[Data records]
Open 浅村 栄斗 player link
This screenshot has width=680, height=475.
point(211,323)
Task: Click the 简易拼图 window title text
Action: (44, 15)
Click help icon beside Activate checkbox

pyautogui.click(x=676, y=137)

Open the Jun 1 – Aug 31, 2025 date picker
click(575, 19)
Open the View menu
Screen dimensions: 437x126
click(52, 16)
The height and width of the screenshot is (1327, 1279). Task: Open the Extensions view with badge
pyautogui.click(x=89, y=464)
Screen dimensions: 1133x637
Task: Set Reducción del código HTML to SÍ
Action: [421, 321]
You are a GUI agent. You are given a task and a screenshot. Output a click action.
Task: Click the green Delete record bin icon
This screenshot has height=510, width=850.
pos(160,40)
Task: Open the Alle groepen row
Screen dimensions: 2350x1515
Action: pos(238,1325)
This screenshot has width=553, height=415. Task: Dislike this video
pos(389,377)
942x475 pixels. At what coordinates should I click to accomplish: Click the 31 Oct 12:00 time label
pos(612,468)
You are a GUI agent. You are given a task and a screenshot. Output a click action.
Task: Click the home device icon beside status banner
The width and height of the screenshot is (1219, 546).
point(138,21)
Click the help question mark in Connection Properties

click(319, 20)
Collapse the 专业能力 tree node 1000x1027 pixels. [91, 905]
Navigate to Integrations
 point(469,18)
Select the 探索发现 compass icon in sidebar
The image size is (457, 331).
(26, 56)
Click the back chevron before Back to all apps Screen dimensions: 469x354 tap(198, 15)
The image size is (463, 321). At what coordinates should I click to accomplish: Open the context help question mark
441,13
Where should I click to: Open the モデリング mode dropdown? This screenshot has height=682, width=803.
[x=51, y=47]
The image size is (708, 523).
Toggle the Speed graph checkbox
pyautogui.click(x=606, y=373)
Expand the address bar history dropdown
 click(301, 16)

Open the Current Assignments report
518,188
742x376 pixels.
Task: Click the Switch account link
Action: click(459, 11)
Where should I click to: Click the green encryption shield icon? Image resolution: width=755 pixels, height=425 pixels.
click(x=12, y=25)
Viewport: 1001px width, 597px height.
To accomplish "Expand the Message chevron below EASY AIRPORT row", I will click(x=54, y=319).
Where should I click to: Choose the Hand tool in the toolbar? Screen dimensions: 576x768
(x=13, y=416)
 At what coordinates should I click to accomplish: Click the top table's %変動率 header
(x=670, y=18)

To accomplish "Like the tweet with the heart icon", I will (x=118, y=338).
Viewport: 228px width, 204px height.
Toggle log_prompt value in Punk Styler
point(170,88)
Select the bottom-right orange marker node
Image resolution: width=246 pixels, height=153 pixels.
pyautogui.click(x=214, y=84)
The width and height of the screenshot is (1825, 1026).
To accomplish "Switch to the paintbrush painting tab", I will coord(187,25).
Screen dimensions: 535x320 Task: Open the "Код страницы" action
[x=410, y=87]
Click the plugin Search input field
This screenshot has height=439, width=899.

- Task requirements -
Rewrite every line of the records above as a JSON array of strings, one string per line, skipping the blank lines.

- Task output -
[
  "Open 浅村 栄斗 player link",
  "This screenshot has width=680, height=475.",
  "point(211,323)",
  "Task: Click the 简易拼图 window title text",
  "Action: (44, 15)",
  "Click help icon beside Activate checkbox",
  "pyautogui.click(x=676, y=137)",
  "Open the Jun 1 – Aug 31, 2025 date picker",
  "click(575, 19)",
  "Open the View menu",
  "Screen dimensions: 437x126",
  "click(52, 16)",
  "The height and width of the screenshot is (1327, 1279). Task: Open the Extensions view with badge",
  "pyautogui.click(x=89, y=464)",
  "Screen dimensions: 1133x637",
  "Task: Set Reducción del código HTML to SÍ",
  "Action: [421, 321]",
  "You are a GUI agent. You are given a task and a screenshot. Output a click action.",
  "Task: Click the green Delete record bin icon",
  "This screenshot has height=510, width=850.",
  "pos(160,40)",
  "Task: Open the Alle groepen row",
  "Screen dimensions: 2350x1515",
  "Action: pos(238,1325)",
  "This screenshot has width=553, height=415. Task: Dislike this video",
  "pos(389,377)",
  "942x475 pixels. At what coordinates should I click to accomplish: Click the 31 Oct 12:00 time label",
  "pos(612,468)",
  "You are a GUI agent. You are given a task and a screenshot. Output a click action.",
  "Task: Click the home device icon beside status banner",
  "The width and height of the screenshot is (1219, 546).",
  "point(138,21)",
  "Click the help question mark in Connection Properties",
  "click(319, 20)",
  "Collapse the 专业能力 tree node 1000x1027 pixels. [91, 905]",
  "Navigate to Integrations",
  " point(469,18)",
  "Select the 探索发现 compass icon in sidebar",
  "The image size is (457, 331).",
  "(26, 56)",
  "Click the back chevron before Back to all apps Screen dimensions: 469x354 tap(198, 15)",
  "The image size is (463, 321). At what coordinates should I click to accomplish: Open the context help question mark",
  "441,13",
  "Where should I click to: Open the モデリング mode dropdown? This screenshot has height=682, width=803.",
  "[x=51, y=47]",
  "The image size is (708, 523).",
  "Toggle the Speed graph checkbox",
  "pyautogui.click(x=606, y=373)",
  "Expand the address bar history dropdown",
  " click(301, 16)",
  "Open the Current Assignments report",
  "518,188",
  "742x376 pixels.",
  "Task: Click the Switch account link",
  "Action: click(459, 11)",
  "Where should I click to: Click the green encryption shield icon? Image resolution: width=755 pixels, height=425 pixels.",
  "click(x=12, y=25)",
  "Viewport: 1001px width, 597px height.",
  "To accomplish \"Expand the Message chevron below EASY AIRPORT row\", I will click(x=54, y=319).",
  "Where should I click to: Choose the Hand tool in the toolbar? Screen dimensions: 576x768",
  "(x=13, y=416)",
  " At what coordinates should I click to accomplish: Click the top table's %変動率 header",
  "(x=670, y=18)",
  "To accomplish \"Like the tweet with the heart icon\", I will (x=118, y=338).",
  "Viewport: 228px width, 204px height.",
  "Toggle log_prompt value in Punk Styler",
  "point(170,88)",
  "Select the bottom-right orange marker node",
  "Image resolution: width=246 pixels, height=153 pixels.",
  "pyautogui.click(x=214, y=84)",
  "The width and height of the screenshot is (1825, 1026).",
  "To accomplish \"Switch to the paintbrush painting tab\", I will coord(187,25).",
  "Screen dimensions: 535x320 Task: Open the \"Код страницы\" action",
  "[x=410, y=87]",
  "Click the plugin Search input field",
  "This screenshot has height=439, width=899."
]